> Exercise brief:
Carry on the court opinion in the bank's 1937 income tax suit, starting after its final sentence.
START Extract provided
Philadelphia Nat. Bank v. Rothensies

43 F. Supp. 923 | E.D. Pa. | 1942

43 F. Supp. 923 (1942)

PHILADELPHIA NAT. BANK
v.
ROTHENSIES, Collector of Internal Revenue.

No. 1659.

District Court, E. D. Pennsylvania.

March 5, 1942.

*924 George Wharton Pepper and Frederick H. Spotts, of Philadelphia, Pa., for plaintiff.

Thomas J. Curtin, Asst. U. S. Atty., and Gerald A. Gleeson, U. S. Atty., both of Philadelphia, Pa., and Lester L. Gibson, Sp. Asst. to Atty. Gen., for defendant.

KIRKPATRICK, District Judge.

This is a suit to recover income and excess profits tax paid by the plaintiff, a national bank, for the year 1937. All relevant facts have been stipulated.

For the years 1931 to 1936 inclusive, the plaintiff charged off bad debts in large amounts and took corresponding deductions in its tax returns. In each year the deductions were greatly in excess of the net income and there was a deficit after the charge-off, the total of such deficits being more than $10,000,000.

In 1937 the plaintiff made recoveries amounting in all to $393,357.94 on account of the debts so charged off. Included in the total were recoveries upon debts charged off in each of the years in question, but the recovery for no one year was sufficient to make up the deficit in net income for that year, and hence the plaintiff takes the position that the charge-offs, to the extent to which they were later recovered, did not accomplish any reduction in its tax liability, because even had the deductions not been taken there still would have been no net income.

It is agreed that the sole question is whether the sum of $393,357.94 should be included in the plaintiff's taxable income for the year 1937.
END Extract provided
START Information provided
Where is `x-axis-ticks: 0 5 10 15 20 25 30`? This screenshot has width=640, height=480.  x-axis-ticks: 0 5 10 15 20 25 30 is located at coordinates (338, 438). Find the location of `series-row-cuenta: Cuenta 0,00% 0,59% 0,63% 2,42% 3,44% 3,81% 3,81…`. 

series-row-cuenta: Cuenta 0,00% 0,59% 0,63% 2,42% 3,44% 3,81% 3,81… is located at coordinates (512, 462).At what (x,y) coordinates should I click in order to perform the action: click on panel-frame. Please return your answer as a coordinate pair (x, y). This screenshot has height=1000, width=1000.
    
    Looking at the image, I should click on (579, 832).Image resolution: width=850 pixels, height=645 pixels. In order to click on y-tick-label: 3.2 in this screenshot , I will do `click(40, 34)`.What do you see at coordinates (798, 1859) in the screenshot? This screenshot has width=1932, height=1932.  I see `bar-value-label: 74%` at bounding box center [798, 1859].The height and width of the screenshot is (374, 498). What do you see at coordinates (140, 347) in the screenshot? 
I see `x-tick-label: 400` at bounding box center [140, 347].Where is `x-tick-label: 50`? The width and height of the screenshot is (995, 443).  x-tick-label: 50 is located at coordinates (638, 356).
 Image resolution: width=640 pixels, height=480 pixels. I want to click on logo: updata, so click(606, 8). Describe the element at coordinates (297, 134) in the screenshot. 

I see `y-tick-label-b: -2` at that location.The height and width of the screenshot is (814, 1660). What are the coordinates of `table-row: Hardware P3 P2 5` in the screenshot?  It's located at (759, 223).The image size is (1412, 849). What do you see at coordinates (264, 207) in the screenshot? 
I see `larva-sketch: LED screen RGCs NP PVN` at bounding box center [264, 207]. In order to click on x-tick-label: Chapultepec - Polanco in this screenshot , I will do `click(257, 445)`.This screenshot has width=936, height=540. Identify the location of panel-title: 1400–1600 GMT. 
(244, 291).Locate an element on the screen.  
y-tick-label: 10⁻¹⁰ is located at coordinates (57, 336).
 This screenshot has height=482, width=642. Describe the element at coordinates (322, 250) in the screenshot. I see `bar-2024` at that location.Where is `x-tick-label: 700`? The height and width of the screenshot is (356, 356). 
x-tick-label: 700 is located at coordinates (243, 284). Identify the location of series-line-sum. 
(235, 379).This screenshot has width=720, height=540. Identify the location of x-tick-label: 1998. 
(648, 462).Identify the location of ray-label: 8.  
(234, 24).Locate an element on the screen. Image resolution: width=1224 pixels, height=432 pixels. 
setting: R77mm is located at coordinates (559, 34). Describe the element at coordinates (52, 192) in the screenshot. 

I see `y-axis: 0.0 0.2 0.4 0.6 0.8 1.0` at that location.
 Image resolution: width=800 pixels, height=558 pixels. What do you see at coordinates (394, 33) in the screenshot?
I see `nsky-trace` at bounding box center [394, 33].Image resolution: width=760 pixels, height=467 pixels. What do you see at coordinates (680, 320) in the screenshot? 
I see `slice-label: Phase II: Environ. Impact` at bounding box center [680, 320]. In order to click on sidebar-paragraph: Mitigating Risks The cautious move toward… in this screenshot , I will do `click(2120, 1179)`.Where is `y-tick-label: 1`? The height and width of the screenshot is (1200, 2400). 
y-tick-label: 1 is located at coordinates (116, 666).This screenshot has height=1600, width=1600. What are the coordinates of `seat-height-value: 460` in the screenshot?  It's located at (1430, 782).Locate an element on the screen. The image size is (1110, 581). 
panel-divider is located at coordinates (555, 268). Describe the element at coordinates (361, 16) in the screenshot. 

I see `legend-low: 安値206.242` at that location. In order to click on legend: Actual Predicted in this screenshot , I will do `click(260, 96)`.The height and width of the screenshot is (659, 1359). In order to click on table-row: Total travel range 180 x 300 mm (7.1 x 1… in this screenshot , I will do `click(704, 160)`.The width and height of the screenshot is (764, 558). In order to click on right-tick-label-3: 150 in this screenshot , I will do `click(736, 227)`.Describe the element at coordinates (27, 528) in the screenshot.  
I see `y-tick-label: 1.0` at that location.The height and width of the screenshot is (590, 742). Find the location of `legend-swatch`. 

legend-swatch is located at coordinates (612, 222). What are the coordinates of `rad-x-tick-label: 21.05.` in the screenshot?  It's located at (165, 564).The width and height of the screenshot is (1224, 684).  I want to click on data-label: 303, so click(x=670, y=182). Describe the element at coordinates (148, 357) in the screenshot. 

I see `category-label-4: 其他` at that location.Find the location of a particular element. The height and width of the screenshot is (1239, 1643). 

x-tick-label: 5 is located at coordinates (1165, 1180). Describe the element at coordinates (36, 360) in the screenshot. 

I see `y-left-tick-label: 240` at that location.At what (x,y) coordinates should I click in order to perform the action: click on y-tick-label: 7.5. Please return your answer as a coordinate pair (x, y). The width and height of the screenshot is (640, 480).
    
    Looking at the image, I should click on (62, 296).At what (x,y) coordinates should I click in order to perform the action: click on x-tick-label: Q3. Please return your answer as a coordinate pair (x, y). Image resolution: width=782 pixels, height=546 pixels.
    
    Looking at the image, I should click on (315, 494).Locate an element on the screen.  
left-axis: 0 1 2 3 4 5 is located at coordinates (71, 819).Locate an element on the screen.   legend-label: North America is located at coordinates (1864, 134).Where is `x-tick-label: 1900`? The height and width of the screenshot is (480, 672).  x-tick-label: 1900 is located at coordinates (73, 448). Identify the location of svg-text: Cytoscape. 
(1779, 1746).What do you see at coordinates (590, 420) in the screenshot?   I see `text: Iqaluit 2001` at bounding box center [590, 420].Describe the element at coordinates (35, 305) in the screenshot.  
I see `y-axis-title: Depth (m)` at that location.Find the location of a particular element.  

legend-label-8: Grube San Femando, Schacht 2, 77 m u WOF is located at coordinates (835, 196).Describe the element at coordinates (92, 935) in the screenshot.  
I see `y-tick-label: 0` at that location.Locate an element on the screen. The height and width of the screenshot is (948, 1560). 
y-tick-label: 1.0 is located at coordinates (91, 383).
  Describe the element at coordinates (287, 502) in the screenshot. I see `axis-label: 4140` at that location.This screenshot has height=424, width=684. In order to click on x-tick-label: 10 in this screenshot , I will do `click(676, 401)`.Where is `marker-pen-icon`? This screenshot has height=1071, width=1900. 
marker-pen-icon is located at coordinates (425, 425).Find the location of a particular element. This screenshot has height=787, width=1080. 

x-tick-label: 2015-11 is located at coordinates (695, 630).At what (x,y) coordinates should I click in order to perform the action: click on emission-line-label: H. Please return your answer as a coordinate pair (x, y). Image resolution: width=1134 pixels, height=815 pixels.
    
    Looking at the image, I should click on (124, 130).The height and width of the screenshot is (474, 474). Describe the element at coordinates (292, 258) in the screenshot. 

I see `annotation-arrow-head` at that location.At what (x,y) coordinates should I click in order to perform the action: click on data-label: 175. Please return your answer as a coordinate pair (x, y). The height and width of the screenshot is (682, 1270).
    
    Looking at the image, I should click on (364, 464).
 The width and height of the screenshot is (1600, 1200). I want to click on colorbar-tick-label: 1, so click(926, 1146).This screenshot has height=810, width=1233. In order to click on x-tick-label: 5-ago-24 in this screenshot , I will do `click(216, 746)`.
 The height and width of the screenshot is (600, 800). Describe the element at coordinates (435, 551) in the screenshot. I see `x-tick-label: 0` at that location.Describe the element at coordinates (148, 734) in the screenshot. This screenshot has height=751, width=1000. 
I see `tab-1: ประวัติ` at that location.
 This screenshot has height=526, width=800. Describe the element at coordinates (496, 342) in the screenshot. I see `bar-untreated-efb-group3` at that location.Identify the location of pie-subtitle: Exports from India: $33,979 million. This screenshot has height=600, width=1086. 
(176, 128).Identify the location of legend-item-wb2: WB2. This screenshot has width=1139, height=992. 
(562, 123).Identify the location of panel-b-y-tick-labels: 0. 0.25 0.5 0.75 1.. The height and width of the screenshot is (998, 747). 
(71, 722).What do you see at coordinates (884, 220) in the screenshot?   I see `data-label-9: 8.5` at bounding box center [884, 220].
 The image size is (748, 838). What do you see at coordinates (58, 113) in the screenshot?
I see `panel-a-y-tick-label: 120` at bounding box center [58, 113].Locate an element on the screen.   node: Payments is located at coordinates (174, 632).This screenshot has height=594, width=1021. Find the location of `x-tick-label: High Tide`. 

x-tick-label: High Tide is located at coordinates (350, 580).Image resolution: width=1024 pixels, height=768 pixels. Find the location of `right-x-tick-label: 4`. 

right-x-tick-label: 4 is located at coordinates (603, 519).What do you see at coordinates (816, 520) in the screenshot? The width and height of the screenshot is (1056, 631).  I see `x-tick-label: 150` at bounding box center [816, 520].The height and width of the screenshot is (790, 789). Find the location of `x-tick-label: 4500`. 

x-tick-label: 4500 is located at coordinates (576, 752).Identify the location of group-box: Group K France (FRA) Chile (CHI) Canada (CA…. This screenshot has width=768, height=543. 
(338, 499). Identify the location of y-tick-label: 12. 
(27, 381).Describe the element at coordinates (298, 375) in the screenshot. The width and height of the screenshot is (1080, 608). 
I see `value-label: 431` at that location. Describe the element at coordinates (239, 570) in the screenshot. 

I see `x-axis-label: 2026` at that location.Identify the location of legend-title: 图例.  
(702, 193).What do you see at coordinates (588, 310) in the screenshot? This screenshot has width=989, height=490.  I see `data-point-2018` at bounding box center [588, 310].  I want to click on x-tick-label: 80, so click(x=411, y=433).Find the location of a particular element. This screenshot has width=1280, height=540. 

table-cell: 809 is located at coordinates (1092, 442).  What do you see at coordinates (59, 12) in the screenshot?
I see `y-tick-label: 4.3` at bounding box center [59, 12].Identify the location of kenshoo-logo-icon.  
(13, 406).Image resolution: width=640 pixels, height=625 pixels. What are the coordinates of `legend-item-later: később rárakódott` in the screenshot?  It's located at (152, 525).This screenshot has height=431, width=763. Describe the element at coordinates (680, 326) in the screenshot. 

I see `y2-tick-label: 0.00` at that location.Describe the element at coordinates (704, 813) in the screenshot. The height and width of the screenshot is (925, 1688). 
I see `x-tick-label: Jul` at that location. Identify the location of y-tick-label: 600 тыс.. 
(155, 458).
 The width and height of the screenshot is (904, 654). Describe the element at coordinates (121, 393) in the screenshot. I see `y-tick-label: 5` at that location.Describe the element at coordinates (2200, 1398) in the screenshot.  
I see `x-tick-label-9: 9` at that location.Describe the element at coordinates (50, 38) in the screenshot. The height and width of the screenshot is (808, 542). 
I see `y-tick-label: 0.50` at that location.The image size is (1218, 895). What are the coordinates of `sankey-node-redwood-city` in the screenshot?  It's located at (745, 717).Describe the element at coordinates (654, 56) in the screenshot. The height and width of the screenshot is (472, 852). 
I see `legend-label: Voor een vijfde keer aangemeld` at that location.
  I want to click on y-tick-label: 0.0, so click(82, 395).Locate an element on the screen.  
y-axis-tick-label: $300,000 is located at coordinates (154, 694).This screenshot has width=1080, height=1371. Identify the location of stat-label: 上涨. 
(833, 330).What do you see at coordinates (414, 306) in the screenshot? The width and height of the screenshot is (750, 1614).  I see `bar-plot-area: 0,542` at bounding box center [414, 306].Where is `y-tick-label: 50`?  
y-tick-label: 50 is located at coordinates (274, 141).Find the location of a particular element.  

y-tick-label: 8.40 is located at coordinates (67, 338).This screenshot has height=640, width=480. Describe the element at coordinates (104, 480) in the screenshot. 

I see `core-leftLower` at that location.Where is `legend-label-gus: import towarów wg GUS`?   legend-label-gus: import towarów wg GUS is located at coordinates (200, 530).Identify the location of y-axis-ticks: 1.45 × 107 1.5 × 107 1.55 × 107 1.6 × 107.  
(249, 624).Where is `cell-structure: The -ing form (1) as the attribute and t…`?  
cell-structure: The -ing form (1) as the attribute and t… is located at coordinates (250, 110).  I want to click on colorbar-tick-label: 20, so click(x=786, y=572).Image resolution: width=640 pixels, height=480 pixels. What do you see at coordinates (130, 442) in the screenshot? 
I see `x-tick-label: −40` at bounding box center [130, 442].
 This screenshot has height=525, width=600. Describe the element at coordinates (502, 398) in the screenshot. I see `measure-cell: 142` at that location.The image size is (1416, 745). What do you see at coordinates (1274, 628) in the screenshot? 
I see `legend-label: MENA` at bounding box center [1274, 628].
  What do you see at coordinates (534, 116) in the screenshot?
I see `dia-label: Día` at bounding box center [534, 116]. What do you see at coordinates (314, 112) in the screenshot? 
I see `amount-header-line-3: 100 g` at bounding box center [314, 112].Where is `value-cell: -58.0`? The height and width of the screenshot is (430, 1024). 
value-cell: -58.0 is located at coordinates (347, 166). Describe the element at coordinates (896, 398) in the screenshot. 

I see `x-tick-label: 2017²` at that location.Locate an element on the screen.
END Information provided
> Written response:
Prior to 1937 the Bureau of Internal Revenue had held that amounts subsequently recovered on account of debts previously charged off and allowed as a deduction for income tax purposes must be included as gross income for the year in which received, whether or not the prior allowance of the deduction had resulted in a benefit to the taxpayer. This view had been sustained by the Board of Tax Appeals in Lake View Trust and Savings Bank v. Commissioner, 1932, 27 B.T.A. 290. However, in 1937, the Bureau promulgated G.C. M. 18525 (modified later by G.C.M. 20854, to cover the case of voluntary charge-offs by banks) and in 1939 acquiesced in two decisions of the Board of Tax Appeals which held that subsequent recoveries were to be included as income in the year of recovery only if the earlier deductions had accomplished a reduction in tax liability. See Central Loan & Investment Co. v. Commissioner, 39 B.T.A. 981, and National Bank of Commerce of Seattle v. Commissioner, 40 B.T.A. 72.

In 1940 the Bureau, by G.C.M. 22163, again reversed its position, revoked the earlier rulings, and withdrew the acquiescences. G.C.M. 22163 ruled that the recoveries constituted taxable income whether or *925 not the prior allowance of the deduction has resulted in any tax benefit to the taxpayer.

The foregoing administrative history is cited for whatever value it may have, but plainly, it does not offer the solution of the problem now before the Court. There is no such history of consistent and well settled Treasury regulations and interpretations adopted by Congressional acquiescence and re-enactment as will write into the Statute a rule to govern this case. The question can be dealt with only upon the basis of fundamental principles.

I think that it must be agreed that the repayment of a debt is a return of capital. To my mind, no process of reasoning can make it anything else. Being in fact capital, it does not become income merely because it is not returned as agreed or when expected, or even if the owner concludes in his own mind that he will never get it again. To justify a tax upon the repayment of a debt by referring it to the statutory definition of gross income would undoubtedly extend the statute beyond the constitutional powers of Congress.

But a taxpayer may voluntarily submit to an otherwise illegal or unconstitutional imposition, and, if it is a condition of some benefit which is tendered to him, his acquiescence will be assumed or implied from his acceptance of the benefit. Deductions allowed by law from gross income are not matters of right but of grace. When a taxpayer claims and is allowed a bad debt against his taxable income there is no difficulty in finding an implied consent to be taxed in respect of future recovery of the bad debt, whether or not it is actually income. Whether this be called an implied agreement of waiver for valid consideration or an estoppel, is not of great importance.

The argument does not require that one take the position that the recovery is income under one set of circumstances and capital under another, as the Court did in National Bank of Commerce v. Commissioner, 9 Cir., 115 F.2d 875. It goes no further than to say that the taxpayer has agreed that a recovery of capital may be taxed as income, or is estopped to object.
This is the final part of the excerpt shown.